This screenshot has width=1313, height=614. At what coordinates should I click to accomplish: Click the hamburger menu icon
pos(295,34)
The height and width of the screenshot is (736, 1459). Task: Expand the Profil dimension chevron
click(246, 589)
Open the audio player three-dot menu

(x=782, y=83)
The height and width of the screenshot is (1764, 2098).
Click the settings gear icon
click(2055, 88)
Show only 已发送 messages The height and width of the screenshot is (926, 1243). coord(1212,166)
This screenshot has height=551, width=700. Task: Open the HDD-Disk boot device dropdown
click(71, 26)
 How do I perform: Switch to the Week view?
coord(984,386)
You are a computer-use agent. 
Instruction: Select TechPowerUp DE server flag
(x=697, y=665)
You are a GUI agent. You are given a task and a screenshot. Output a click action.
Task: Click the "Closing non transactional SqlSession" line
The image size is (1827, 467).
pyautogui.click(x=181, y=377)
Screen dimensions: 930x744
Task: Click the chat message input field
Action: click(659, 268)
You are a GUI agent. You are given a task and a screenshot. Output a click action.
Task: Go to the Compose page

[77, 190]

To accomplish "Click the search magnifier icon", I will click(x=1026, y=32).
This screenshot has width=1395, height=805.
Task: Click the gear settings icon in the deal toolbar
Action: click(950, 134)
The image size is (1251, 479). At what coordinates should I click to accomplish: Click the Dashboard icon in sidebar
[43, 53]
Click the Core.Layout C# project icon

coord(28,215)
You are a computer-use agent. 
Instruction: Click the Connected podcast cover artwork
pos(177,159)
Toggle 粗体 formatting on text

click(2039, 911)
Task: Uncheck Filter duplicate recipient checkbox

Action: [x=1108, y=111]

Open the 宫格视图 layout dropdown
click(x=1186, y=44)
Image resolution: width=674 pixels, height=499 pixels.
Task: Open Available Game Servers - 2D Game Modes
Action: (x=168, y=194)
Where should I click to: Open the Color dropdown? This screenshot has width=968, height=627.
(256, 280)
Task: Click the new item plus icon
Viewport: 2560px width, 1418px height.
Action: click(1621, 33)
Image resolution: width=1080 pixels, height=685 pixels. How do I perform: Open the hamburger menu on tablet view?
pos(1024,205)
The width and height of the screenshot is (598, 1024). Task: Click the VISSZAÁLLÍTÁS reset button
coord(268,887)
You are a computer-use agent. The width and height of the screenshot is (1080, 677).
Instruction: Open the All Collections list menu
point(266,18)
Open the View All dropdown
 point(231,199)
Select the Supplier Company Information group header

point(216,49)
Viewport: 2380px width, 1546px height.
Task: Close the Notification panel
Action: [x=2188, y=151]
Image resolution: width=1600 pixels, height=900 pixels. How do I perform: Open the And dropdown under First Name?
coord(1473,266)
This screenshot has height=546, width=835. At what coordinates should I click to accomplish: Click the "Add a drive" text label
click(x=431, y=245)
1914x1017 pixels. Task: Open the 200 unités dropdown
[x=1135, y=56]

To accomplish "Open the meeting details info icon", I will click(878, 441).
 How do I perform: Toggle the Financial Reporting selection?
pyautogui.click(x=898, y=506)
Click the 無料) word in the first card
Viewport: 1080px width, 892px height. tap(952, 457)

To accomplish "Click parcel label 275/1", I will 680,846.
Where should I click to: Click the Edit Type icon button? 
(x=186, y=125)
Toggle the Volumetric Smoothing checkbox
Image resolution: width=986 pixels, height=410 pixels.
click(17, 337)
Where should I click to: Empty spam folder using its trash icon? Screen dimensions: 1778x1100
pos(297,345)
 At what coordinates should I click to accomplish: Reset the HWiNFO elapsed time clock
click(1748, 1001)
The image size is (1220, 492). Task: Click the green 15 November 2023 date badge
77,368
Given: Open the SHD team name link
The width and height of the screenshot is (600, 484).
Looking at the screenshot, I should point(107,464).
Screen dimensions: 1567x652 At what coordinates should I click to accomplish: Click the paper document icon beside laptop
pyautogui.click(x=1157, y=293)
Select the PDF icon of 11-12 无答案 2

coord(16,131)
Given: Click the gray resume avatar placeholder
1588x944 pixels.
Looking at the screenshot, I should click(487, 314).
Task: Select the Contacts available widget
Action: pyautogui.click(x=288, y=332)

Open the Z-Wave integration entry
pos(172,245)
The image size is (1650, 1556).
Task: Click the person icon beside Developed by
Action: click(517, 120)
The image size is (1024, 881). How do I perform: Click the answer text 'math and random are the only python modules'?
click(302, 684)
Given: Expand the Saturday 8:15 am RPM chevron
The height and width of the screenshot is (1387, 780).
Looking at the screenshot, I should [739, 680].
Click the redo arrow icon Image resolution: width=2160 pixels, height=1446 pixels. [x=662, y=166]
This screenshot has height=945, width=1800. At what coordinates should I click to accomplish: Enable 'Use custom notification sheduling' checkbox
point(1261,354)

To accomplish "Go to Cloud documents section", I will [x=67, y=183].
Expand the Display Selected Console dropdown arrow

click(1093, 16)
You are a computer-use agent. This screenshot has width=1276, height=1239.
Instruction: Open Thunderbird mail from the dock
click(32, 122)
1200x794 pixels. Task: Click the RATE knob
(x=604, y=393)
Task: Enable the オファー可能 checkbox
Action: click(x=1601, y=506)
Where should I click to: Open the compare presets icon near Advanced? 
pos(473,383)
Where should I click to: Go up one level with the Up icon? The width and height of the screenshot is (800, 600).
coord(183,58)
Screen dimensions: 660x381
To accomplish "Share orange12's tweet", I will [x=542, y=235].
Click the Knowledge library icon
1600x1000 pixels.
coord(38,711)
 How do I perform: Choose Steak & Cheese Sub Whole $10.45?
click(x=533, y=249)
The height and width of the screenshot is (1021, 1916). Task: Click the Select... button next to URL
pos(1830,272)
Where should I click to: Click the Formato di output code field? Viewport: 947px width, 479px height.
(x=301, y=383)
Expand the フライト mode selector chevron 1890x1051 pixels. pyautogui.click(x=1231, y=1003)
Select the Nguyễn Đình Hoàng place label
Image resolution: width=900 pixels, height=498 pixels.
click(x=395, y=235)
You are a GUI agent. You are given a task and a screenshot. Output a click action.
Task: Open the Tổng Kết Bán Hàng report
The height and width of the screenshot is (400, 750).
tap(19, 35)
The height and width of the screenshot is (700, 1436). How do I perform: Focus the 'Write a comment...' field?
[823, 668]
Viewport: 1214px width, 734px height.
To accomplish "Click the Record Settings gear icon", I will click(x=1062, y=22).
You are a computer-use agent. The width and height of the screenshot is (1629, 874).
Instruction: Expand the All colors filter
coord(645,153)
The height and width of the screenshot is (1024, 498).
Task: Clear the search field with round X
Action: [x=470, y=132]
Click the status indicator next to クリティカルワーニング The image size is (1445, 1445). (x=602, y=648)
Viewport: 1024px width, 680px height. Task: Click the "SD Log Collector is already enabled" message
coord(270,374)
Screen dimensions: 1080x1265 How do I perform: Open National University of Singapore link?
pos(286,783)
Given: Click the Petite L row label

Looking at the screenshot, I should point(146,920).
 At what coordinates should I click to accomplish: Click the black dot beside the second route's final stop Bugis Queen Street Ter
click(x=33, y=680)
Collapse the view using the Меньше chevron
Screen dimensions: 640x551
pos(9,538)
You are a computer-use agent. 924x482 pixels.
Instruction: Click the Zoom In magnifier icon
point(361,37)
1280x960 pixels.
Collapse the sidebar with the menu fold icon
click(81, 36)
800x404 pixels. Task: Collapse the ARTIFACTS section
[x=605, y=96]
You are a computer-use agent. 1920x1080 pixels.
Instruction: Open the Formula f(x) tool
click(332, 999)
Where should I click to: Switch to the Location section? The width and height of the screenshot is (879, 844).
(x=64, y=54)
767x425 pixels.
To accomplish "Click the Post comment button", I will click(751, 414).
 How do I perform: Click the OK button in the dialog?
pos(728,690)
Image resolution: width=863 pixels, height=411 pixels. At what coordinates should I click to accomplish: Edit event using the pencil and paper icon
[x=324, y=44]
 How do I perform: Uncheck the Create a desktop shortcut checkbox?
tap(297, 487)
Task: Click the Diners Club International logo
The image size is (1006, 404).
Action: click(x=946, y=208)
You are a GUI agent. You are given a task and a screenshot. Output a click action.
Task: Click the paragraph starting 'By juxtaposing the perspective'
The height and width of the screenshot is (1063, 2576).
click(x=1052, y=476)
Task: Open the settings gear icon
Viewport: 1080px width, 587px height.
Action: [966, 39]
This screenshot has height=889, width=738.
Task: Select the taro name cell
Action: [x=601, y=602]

------------------------

> _WORK TO DO_
Rewrite the lines from the line with "Screen dimensions: 1080x1265" to the line with "point(361,37)", changing "Instruction" to "Goal" and leaving everything else as it is.

> _EXERCISE SOLUTION_
Screen dimensions: 1080x1265 How do I perform: Open National University of Singapore link?
pos(286,783)
Given: Click the Petite L row label

Looking at the screenshot, I should point(146,920).
 At what coordinates should I click to accomplish: Click the black dot beside the second route's final stop Bugis Queen Street Ter
click(x=33, y=680)
Collapse the view using the Меньше chevron
Screen dimensions: 640x551
pos(9,538)
You are a computer-use agent. 924x482 pixels.
Goal: Click the Zoom In magnifier icon
point(361,37)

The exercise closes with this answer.